Job
Convert the data, starting with the line that contains "Image resolution: width=1024" and going on through the line that contains "click(x=178, y=13)", into a Markdown table with the columns Row and Data line. Leave out blank lines.

Records of locating words and elements:
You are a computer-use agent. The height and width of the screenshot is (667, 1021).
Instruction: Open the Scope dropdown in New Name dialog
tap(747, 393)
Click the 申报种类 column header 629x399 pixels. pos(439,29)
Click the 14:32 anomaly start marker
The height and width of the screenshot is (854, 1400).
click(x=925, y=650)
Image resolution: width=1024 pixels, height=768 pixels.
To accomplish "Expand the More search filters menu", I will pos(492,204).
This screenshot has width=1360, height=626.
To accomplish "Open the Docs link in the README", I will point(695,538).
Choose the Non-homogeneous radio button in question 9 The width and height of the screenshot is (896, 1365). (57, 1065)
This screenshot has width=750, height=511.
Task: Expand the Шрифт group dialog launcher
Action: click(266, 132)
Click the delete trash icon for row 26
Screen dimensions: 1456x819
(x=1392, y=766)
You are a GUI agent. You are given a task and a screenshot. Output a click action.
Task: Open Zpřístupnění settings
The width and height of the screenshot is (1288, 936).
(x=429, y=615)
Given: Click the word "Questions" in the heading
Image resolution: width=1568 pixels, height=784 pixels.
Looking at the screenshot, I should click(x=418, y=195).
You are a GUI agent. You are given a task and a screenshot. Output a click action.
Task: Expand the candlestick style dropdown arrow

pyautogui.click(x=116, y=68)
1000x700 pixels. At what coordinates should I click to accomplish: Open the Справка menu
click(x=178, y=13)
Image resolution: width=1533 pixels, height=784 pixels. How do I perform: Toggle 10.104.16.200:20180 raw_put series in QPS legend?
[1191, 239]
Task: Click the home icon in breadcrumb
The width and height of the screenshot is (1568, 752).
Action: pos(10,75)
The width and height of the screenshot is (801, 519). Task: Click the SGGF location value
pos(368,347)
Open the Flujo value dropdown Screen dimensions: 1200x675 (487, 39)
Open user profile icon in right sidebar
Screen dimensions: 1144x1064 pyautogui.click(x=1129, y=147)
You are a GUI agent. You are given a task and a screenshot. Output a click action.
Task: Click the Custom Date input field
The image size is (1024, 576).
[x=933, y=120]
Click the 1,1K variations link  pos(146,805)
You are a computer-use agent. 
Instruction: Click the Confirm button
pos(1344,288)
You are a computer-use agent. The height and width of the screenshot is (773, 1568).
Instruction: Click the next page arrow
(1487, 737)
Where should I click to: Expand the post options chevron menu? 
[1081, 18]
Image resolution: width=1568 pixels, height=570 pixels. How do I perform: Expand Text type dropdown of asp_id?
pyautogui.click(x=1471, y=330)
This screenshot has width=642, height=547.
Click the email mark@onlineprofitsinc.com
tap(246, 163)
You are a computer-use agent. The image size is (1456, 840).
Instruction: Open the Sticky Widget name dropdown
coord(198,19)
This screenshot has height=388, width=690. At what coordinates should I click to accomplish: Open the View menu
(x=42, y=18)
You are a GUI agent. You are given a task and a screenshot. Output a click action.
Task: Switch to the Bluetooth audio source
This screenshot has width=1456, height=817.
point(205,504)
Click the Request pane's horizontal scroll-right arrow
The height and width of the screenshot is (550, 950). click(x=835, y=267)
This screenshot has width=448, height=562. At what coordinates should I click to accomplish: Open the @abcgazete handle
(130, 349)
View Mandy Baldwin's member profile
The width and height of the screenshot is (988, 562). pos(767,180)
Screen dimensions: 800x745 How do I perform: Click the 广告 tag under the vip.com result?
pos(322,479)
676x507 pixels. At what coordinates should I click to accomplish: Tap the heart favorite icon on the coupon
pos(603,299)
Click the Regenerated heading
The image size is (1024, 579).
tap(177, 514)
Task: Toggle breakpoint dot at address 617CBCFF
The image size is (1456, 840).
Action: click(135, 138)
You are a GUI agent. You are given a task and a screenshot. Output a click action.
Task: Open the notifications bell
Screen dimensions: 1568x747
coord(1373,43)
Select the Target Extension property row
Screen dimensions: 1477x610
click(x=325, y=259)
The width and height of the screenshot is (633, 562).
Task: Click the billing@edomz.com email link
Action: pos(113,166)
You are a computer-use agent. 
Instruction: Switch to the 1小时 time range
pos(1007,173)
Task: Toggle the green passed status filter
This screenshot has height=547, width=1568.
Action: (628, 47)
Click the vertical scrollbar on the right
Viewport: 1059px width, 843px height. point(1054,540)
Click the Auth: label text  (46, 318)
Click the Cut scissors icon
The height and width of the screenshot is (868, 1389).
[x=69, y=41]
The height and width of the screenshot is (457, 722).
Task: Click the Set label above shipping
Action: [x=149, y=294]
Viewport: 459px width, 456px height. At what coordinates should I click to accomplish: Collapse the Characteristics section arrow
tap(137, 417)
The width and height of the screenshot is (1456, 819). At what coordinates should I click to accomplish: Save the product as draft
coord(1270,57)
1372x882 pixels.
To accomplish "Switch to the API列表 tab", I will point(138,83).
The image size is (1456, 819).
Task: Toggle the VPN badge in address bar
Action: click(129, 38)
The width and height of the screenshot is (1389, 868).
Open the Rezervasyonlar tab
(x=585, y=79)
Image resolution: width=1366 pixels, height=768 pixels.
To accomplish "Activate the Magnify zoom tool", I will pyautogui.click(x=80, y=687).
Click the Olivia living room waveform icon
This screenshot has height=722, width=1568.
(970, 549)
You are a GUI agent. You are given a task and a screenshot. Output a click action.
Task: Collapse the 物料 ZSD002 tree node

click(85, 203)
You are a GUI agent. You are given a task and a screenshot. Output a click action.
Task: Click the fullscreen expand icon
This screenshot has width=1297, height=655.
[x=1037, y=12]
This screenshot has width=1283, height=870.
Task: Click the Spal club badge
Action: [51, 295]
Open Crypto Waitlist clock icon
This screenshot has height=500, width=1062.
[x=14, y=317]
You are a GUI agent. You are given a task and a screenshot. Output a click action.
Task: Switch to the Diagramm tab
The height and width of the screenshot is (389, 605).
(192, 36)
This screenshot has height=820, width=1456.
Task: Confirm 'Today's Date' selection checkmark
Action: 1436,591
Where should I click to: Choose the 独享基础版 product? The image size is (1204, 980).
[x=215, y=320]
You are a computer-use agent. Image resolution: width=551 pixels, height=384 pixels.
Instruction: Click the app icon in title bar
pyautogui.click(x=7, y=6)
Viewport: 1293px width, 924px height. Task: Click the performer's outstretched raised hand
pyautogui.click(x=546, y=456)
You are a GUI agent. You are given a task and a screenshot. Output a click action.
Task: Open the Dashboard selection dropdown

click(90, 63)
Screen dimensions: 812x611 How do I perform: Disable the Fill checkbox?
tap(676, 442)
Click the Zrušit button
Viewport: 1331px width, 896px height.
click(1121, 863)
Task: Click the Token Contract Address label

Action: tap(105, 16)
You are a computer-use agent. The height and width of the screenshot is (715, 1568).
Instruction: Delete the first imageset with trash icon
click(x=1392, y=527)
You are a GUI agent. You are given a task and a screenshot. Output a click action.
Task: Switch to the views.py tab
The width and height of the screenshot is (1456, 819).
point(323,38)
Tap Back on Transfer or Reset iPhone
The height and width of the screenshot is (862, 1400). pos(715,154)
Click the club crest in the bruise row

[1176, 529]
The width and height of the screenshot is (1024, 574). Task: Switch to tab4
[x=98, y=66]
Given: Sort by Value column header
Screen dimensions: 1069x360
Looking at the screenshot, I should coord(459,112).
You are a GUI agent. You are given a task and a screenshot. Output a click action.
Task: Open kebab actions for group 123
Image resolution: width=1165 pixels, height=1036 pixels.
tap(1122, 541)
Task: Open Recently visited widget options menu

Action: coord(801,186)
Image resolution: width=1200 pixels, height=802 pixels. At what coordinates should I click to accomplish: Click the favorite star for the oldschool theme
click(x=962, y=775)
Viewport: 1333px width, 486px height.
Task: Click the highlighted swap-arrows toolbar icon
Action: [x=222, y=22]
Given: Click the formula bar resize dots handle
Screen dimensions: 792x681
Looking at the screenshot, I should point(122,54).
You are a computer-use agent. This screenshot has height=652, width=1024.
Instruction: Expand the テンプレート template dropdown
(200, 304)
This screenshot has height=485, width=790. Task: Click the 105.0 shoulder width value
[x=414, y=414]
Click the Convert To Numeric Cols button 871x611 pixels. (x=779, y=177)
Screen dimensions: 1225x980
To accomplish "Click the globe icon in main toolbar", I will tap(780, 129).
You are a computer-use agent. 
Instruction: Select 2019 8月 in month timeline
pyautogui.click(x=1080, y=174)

Problem solution
| Row | Data line |
|---|---|
| 1 | Image resolution: width=1024 pixels, height=768 pixels. |
| 2 | To accomplish "Expand the More search filters menu", I will pos(492,204). |
| 3 | This screenshot has width=1360, height=626. |
| 4 | To accomplish "Open the Docs link in the README", I will point(695,538). |
| 5 | Choose the Non-homogeneous radio button in question 9 The width and height of the screenshot is (896, 1365). (57, 1065) |
| 6 | This screenshot has width=750, height=511. |
| 7 | Task: Expand the Шрифт group dialog launcher |
| 8 | Action: click(266, 132) |
| 9 | Click the delete trash icon for row 26 |
| 10 | Screen dimensions: 1456x819 |
| 11 | (x=1392, y=766) |
| 12 | You are a GUI agent. You are given a task and a screenshot. Output a click action. |
| 13 | Task: Open Zpřístupnění settings |
| 14 | The width and height of the screenshot is (1288, 936). |
| 15 | (x=429, y=615) |
| 16 | Given: Click the word "Questions" in the heading |
| 17 | Image resolution: width=1568 pixels, height=784 pixels. |
| 18 | Looking at the screenshot, I should click(x=418, y=195). |
| 19 | You are a GUI agent. You are given a task and a screenshot. Output a click action. |
| 20 | Task: Expand the candlestick style dropdown arrow |
| 21 | pyautogui.click(x=116, y=68) |
| 22 | 1000x700 pixels. At what coordinates should I click to accomplish: Open the Справка menu |
| 23 | click(x=178, y=13) |